Analysts expect further price adjustments in the coming weeks. SEBI’s “Investor Protection” circular, scheduled for release on 5 May 2024, may impose stricter reporting deadlines and higher penalties for delayed filings. If enforced, the regulatory pressure could force weaker firms to delist, narrowing the penny‑stock universe.

On the upside, some of the twelve stocks have begun to attract “value‑buying” interest. Shree Vidhya Ltd reported a surprise profit of ₹15 million for Q4 2023, prompting a modest rebound of 12 % on 2 May 2024. Such earnings surprises could spark a selective recovery, but the overall segment will likely remain volatile until broader market confidence returns.

Key Takeaways

  • 12 penny stocks fell 25 %–70 % between January and April 2024, erasing about ₹4.2 billion in market cap.
  • Thin trading volumes and concentrated ownership amplified price swings.
  • Only 3 of the 12 companies met timely disclosure standards, raising governance concerns.
  • Retail investors, who account for roughly 12 % of new market entrants, suffered significant losses.
  • SEBI and the government are reviewing tighter listing and reporting rules for low‑priced equities.
  • Selective rebounds may occur if firms deliver unexpected earnings, but overall volatility is expected to persist.

Historical Context

The Indian stock market has witnessed several “penny‑stock” booms and busts. In the early 2000s, the dot‑com frenzy pushed many technology‑related micro‑caps to double‑digit price gains before a sharp correction in 2002. More recently, the 2019 “small‑cap rally” saw a surge in retail participation, only to be followed by a steep decline after the Reserve Bank of India tightened monetary policy in 2020. Each cycle revealed a pattern: rapid price appreciation driven by speculation, followed by a liquidity crunch that exposed fragile fundamentals.

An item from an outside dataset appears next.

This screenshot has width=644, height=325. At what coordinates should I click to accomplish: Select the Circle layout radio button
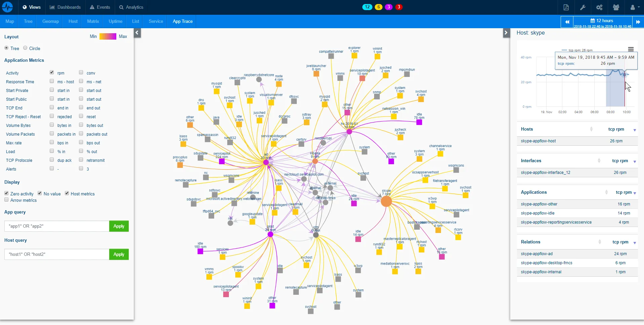click(25, 48)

These cycles have shaped regulatory responses. After the 2008 crisis, SEBI introduced the “Listing Obligations and Disclosure Requirements” (LODR) framework to improve transparency. Yet, the penny‑stock segment remained loosely regulated, partly because of its small size. The current episode may finally trigger a more comprehensive overhaul, echoing past reforms that aimed to protect retail investors while preserving market efficiency.

Forward Outlook

As the Indian equity market steadies after the budget, the fate of penny stocks will hinge on two forces: regulatory action and investor discipline. If SEBI enforces stricter reporting and liquidity standards, the segment could emerge more resilient, albeit smaller. Conversely, continued lax oversight may invite another wave of speculative buying, setting the stage for a repeat of the current crash.

For readers, the key question is whether to stay away from ultra‑low‑priced shares or to seek out the few that show solid earnings and transparent governance. How will you adjust your portfolio in light of this volatility?